Sprint Nextel Corp., the third-largest U.S. wireless carrier, reported a smaller loss than estimated after smartphones helped increase customer spending on data plans and add to the size of phone bills.

The third-quarter net loss widened to 26 cents a share, compared with a 10 cent loss a year earlier, Overland Park, Kansas-based Sprint said today in a statement. Sales rose 5.2 percent to $8.76 billion. Analysts had predicted a loss of 43 cents a share and revenue of $8.81 billion on average, according to data compiled by Bloomberg.

Sprint has been losing money as it doles out smartphone subsidies and funnels money into an infrastructure-upgrade plan called Network Vision. It’s starting to see more of a payback from that spending because more customers are using their devices to surf the Web, run applications and watch videos — boosting Sprint’s revenue from data plans. Still, sales missed projections and the number of monthly contract subscribers fell.
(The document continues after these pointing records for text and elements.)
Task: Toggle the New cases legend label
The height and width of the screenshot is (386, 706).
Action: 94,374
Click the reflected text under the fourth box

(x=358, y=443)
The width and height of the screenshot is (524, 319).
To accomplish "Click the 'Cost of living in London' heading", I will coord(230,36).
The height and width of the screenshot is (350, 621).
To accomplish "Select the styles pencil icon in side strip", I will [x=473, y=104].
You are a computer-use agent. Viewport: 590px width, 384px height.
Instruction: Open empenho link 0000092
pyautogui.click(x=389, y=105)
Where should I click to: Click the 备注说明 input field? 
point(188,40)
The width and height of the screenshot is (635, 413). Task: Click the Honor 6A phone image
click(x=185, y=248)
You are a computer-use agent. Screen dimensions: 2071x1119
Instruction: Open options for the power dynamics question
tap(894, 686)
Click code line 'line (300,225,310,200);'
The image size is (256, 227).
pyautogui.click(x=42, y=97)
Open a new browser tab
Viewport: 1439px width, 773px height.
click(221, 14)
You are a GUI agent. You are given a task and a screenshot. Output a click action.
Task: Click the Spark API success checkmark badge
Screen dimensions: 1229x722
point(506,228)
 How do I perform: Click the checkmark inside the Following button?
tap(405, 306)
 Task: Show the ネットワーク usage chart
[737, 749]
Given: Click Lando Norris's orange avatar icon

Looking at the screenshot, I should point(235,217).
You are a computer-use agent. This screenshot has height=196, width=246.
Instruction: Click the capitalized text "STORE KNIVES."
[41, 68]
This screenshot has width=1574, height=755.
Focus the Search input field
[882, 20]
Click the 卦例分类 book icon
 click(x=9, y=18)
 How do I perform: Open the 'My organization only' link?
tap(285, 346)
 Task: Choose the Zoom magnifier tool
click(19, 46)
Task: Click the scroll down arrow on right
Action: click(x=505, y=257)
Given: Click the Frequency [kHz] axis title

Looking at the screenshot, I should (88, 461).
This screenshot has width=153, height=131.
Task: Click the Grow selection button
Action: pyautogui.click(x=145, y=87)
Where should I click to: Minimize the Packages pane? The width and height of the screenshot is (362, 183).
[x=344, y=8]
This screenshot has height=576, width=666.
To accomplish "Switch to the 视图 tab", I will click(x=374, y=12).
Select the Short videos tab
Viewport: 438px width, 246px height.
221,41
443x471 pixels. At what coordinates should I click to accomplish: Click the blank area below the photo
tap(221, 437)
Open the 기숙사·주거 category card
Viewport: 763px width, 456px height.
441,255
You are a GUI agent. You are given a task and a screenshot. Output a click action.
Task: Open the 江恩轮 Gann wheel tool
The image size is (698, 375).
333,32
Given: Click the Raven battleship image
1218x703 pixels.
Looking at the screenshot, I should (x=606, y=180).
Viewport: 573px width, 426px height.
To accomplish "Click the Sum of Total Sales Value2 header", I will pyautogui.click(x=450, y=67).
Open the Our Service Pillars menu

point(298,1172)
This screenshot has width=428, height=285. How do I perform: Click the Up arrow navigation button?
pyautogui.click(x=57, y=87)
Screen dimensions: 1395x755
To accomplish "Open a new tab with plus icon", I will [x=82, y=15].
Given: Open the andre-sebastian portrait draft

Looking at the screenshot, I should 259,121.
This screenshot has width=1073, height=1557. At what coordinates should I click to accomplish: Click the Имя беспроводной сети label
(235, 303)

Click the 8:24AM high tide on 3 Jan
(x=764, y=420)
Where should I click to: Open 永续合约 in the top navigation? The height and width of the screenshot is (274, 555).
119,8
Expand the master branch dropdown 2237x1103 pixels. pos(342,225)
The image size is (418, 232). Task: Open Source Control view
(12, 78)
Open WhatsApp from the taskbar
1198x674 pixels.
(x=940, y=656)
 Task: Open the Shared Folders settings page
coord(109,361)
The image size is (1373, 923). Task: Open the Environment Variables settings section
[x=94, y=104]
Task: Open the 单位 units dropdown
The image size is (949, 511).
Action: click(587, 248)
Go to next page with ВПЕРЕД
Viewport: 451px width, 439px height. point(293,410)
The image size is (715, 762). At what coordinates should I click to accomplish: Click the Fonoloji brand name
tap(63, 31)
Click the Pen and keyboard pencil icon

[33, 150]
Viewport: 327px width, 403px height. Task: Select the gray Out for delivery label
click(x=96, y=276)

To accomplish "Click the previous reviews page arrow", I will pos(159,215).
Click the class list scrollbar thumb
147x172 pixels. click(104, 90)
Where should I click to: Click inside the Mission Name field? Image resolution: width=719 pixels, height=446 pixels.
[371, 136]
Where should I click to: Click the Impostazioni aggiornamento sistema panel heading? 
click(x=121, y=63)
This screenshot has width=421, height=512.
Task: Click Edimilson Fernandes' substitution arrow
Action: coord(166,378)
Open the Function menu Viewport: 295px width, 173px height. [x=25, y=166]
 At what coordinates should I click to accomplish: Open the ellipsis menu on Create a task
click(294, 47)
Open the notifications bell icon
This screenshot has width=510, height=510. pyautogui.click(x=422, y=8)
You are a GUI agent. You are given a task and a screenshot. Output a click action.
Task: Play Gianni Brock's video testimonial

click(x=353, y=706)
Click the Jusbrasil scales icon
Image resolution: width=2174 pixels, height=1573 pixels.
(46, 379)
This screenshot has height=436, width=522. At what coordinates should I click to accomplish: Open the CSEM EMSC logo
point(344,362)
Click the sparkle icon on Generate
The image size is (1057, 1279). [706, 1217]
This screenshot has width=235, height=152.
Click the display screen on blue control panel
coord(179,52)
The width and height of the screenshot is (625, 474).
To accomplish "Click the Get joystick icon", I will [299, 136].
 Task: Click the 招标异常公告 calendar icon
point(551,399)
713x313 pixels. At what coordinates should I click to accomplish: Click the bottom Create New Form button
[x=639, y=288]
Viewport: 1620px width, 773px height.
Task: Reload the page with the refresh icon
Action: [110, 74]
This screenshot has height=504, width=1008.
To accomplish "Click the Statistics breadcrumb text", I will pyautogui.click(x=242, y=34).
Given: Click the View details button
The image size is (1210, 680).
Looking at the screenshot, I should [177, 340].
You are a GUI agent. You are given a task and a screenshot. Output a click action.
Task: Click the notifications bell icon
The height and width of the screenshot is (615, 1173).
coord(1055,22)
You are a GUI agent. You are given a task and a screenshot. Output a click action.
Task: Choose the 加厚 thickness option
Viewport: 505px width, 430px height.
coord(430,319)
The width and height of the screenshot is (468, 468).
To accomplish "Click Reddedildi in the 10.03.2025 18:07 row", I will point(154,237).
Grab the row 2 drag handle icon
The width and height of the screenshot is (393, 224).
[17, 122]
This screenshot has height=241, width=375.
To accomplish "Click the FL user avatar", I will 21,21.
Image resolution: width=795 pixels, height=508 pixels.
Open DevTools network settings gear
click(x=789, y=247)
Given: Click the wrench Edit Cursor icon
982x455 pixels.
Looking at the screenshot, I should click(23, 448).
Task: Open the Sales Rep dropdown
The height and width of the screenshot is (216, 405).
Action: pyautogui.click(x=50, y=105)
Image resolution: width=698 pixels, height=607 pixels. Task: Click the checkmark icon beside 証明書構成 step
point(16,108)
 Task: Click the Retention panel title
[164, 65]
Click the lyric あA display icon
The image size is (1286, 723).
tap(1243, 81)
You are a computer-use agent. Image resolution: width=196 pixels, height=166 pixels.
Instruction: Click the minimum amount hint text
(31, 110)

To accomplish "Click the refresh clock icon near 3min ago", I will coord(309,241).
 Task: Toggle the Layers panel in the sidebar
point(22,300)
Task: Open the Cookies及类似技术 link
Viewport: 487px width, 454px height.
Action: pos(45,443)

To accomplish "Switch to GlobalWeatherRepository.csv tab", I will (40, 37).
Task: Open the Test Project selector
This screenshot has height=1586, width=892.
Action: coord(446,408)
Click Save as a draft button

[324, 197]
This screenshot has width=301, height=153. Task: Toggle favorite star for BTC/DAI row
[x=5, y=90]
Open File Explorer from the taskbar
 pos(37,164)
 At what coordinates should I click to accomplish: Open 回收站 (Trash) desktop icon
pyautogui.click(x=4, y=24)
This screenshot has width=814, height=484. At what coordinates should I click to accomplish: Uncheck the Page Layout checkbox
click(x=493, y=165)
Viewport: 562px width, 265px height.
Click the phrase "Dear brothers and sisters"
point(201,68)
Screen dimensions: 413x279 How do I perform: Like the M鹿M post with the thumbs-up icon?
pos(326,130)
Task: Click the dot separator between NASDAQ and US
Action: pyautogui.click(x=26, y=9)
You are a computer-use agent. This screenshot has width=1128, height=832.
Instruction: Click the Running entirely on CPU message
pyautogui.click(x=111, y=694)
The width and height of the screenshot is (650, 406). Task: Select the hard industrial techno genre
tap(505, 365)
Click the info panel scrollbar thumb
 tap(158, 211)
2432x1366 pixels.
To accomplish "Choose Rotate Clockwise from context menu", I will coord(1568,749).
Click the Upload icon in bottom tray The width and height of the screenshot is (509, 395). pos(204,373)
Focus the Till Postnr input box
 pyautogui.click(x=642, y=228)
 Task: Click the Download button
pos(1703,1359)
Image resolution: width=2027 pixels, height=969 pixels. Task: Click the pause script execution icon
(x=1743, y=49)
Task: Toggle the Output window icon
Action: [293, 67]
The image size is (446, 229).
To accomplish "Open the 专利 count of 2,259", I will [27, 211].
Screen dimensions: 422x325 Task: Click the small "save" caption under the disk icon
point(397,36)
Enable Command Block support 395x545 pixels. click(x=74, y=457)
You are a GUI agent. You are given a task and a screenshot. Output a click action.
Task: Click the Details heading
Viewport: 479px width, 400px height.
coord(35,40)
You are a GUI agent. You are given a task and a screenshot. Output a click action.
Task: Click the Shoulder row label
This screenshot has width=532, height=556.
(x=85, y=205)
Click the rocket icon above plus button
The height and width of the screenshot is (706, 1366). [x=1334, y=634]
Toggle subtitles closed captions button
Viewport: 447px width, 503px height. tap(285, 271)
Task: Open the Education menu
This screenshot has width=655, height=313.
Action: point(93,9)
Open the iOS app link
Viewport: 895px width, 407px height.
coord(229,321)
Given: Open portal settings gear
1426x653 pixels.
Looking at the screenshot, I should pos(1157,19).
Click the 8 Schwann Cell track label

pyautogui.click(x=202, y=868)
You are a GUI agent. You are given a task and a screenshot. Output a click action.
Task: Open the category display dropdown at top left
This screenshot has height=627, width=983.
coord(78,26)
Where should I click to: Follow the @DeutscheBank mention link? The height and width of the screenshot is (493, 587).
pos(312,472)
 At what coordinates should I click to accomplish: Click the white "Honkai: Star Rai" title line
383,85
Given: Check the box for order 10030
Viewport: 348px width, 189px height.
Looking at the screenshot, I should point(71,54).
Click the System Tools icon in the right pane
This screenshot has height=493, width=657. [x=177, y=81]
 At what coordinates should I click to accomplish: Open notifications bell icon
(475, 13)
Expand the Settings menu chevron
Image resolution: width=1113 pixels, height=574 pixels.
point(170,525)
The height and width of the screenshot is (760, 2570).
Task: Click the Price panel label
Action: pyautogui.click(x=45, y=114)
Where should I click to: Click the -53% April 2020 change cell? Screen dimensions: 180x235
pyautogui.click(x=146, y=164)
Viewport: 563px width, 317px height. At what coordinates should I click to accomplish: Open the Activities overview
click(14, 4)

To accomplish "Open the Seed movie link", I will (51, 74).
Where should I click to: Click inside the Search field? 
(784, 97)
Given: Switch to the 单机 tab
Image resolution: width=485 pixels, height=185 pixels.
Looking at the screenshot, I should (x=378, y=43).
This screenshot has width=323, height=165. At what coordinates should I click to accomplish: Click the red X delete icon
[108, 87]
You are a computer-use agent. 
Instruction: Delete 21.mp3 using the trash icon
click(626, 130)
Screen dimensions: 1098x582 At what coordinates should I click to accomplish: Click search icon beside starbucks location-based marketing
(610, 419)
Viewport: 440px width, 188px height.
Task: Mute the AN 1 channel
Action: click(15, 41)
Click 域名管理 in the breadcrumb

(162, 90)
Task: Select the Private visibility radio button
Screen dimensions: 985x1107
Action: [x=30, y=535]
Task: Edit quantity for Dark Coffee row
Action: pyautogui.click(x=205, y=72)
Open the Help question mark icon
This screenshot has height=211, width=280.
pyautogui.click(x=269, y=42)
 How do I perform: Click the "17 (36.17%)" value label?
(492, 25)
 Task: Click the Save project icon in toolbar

“This underscores how difficult it is to grow in a wireless industry that is saturated,” said Craig Moffett, an analyst with Sanford C. Bernstein & Co. who has a neutral rating on the stock.

Help is coming in the form of a new investor. Last week, Tokyo-based Softbank Corp. agreed to pay $20 billion for a 70 percent stake in the carrier. The deal would be the biggest publicly announced outbound acquisition by a Japanese company since at least 2000, according to data compiled by Bloomberg.

Stock Gains

Sprint shares rose as much as 1.8 percent in early trading after the results were announced. The stock has more than doubled this year, bolstered by the Softbank deal and a turnaround plan by Chief Executive Officer Dan Hesse that promises to make Sprint profitable by 2014.

The company sold 1.5 million iPhones in the period, putting it on track to satisfy a $15.5 billion purchase agreement with Apple Inc., Hesse said today on a conference call.

Last week’s deal with Softbank will give Sprint more financial backing for its network expansion while helping the Japanese company grow beyond its home market.

“One could argue that Softbank’s bid puts a bit of a floor under the stock,” said Scott Schermerhorn, who helps manage $550 million in assets, including Sprint shares, at Granite Investment Advisors Inc. in Concord, New Hampshire. “Softbank strengthens them in terms of liquidity, but as a shareholder with Sprint issuing more shares as part of the deal you will be diluted a bit.”

Sprint lost 456,000 subscribers last quarter, showing that the company’s comeback isn’t complete. It is shutting down its out-of-date Nextel network and trying to coax customers onto Sprint’s main service, contributing to subscriber churn. Still, the company benefited from average revenue per user growing 5 percent on Sprint’s network.